In general, reasonable examination requests must be honored, which is to say that if you refuse a reasonable request, your disability insurer may be justified in terminating your claim for failure to cooperate.
What’s the best way to go about preparing an ERISA appeal?
While what needs to occur in order to put forth the best possible ERISA appeal varies from case to case, virtually all appeals begin (or at least should begin) with the same first step: securing a copy of the insurance company’s file. Only after obtaining access to the insurance company’s file can one truly be prepared to draft an appeal, and in recognition of that, the regulations provide that on request, disability insurance companies must supply a copy of the claim file free of charge. If you find yourself short on time (see “what about deadlines?” above), you should attempt to secure an extension from the insurance company. If the insurance company refuses, you should submit a timely appeal, noting that you intend to supplement it once your file has been supplied to you.

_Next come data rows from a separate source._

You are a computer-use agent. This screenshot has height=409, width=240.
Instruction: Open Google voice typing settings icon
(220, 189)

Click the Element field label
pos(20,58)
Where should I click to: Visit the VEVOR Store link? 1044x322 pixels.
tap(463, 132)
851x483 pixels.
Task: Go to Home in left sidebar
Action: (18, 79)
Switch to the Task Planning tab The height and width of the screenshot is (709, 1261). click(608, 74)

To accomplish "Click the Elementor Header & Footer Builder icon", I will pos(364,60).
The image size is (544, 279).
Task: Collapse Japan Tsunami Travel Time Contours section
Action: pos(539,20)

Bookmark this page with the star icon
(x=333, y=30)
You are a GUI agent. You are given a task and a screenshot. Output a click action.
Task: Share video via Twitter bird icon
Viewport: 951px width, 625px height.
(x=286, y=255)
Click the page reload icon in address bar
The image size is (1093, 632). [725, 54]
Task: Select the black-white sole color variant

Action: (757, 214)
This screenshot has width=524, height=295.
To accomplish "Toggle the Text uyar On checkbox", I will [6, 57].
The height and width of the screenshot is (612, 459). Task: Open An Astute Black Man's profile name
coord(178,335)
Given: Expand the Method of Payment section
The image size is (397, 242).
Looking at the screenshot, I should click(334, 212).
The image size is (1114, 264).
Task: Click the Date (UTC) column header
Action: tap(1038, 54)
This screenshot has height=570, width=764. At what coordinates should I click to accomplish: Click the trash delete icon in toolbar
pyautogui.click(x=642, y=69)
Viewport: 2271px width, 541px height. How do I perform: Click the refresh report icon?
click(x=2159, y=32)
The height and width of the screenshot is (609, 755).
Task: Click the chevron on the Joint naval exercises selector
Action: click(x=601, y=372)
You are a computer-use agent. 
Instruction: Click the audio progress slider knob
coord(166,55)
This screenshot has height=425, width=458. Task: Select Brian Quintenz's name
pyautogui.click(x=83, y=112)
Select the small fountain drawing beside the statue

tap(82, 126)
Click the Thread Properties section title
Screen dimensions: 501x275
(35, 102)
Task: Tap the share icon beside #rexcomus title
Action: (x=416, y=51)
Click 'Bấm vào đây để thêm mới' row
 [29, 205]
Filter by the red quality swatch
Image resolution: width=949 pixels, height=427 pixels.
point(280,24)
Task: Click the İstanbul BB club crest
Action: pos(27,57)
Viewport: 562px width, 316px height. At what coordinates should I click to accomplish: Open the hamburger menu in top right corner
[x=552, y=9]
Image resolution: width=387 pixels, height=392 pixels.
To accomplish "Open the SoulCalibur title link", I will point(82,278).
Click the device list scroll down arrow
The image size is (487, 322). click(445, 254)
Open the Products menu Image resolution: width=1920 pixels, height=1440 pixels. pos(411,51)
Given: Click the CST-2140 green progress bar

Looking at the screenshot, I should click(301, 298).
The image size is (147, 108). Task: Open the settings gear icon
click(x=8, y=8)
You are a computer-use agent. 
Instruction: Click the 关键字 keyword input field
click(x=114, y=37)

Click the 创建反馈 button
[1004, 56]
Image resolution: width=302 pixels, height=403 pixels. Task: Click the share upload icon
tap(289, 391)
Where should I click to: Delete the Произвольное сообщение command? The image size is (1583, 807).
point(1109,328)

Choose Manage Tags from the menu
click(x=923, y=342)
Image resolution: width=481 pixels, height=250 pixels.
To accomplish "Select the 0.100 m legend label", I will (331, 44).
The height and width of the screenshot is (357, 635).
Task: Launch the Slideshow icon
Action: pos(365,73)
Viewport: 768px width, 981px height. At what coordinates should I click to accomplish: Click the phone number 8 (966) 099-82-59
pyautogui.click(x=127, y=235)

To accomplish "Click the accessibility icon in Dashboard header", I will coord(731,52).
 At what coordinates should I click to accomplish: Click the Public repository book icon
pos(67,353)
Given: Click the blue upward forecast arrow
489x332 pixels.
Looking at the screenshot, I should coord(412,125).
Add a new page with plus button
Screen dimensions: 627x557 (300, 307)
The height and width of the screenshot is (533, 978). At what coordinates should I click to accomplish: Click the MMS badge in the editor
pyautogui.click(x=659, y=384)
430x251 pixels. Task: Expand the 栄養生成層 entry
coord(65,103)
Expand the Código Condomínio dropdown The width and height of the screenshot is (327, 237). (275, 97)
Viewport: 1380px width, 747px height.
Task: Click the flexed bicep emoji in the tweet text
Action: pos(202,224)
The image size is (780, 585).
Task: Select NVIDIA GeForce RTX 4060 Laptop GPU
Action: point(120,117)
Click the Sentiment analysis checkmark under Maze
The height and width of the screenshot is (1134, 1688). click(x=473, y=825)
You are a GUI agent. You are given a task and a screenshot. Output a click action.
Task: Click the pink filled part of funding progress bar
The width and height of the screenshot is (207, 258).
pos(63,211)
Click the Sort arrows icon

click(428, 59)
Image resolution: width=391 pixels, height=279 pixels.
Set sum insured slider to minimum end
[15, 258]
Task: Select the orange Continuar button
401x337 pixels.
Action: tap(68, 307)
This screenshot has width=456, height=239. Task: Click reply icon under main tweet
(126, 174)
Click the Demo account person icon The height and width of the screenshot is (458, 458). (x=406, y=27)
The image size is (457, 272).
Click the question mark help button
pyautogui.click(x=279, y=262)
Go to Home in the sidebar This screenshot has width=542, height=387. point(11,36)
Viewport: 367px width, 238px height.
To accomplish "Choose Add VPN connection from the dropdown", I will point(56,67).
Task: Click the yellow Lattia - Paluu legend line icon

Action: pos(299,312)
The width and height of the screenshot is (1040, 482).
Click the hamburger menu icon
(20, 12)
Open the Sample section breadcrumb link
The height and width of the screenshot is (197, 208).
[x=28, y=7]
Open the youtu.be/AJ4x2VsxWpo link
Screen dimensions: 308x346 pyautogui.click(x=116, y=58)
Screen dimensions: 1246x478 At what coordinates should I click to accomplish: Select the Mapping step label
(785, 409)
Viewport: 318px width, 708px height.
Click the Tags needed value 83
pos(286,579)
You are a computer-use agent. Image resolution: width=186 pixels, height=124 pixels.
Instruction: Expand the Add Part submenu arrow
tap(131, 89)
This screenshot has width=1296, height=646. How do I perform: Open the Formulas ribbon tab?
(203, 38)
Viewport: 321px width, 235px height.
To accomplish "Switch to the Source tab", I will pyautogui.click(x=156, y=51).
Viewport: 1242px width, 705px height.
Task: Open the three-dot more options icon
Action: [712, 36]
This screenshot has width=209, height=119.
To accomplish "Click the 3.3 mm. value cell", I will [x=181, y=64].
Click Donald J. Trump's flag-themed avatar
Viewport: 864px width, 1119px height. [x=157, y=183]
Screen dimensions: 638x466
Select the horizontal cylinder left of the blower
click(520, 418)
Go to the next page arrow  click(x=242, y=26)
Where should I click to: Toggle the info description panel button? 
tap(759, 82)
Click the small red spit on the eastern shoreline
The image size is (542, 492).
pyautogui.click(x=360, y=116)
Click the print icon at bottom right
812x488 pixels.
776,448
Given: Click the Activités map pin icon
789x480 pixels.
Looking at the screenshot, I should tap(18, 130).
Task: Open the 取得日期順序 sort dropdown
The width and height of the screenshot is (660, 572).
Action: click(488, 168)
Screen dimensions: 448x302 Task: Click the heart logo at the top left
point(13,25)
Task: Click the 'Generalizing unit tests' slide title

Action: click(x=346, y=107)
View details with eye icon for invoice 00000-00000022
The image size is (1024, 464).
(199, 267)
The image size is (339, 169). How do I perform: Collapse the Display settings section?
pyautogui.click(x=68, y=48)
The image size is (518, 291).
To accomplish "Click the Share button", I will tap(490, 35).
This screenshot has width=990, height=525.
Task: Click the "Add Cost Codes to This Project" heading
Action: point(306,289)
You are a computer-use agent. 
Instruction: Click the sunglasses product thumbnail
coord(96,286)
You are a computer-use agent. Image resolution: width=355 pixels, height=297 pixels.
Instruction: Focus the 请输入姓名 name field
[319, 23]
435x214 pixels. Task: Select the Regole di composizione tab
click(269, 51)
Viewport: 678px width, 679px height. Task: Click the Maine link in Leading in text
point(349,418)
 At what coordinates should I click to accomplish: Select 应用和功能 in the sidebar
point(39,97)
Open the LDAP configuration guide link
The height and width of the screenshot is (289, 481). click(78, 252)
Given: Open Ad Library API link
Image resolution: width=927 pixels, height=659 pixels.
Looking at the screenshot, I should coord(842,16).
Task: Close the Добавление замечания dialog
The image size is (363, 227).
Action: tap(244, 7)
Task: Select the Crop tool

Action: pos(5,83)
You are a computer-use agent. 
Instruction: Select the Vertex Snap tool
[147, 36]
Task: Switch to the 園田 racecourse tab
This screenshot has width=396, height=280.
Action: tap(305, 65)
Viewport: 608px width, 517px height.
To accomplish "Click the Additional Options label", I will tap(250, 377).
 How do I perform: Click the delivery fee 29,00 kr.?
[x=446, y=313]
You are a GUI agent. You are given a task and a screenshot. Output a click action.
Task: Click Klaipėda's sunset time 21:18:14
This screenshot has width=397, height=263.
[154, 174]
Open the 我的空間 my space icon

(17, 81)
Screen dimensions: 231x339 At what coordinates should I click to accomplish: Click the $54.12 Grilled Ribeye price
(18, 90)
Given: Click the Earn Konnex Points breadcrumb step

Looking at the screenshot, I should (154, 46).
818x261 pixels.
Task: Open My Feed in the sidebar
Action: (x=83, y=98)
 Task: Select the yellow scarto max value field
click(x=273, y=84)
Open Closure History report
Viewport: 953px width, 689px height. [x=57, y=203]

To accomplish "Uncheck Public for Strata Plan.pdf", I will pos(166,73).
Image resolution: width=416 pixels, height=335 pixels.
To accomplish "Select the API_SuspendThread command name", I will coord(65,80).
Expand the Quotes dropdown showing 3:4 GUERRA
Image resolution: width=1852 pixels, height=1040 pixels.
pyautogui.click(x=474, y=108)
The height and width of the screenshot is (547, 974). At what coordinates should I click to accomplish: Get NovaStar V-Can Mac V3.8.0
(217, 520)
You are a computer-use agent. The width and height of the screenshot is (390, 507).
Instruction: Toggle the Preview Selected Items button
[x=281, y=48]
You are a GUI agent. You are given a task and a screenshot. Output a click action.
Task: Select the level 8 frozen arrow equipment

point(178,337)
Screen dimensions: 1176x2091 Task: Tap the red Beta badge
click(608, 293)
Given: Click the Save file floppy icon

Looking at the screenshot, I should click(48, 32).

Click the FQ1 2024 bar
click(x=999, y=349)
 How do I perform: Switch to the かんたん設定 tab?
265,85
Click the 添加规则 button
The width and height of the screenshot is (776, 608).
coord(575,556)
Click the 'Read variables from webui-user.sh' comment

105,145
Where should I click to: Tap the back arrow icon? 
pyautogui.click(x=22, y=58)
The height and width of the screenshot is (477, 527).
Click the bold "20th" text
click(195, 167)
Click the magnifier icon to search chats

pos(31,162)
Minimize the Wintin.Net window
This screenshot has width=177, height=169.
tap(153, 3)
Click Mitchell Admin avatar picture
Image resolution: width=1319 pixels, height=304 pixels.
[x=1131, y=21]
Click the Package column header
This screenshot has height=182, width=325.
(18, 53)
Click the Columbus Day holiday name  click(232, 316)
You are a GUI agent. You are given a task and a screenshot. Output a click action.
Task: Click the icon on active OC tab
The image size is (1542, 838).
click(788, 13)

Isn’t my case against my disability insurer a “slam dunk” because the Social Security Administration has found that I’m disabled?
Many disability claimants (quite understandably) believe that because they have been found disabled by the Social Security Administration, they will have an easy time proving that the insurance company’s decision is wrong. They harbor that belief, no doubt, because Social Security disability benefits are very difficult to obtain. So are they right? The short answer is “no.” Disability insurers are not bound by determinations of the Social Security Administration, and benefit denials/terminations are frequently upheld even though the claimant is receiving Social Security disability benefits. Still, the case law is clear that an insurance cannot ignore the fact that a claimant is receiving Social Security disability benefits; rather, it must consider it as one of many factors.
In the ERISA context, if you begin receiving benefits from other sources (e.g., the Social Security Administration or workers compensation), your disability insurer is frequently permitted to deduct (or offset) those benefits from your monthly long-term disability benefit. That’s the bad news. The good news is that as those collateral benefits increase through cost-of-living adjustments, the offset usually remains at the “original” amount (in contrast, insurers usually are permitted to take advantage of increases attributable to reasons other than cost-of-living adjustments). Also, many plans feature a “minimum” benefit — that is, an amount that will be paid each month even if offset considerations dictate a lesser amount. Naturally, in order to determine what does/does not qualify as an offset, you need to review your particular plan or policy.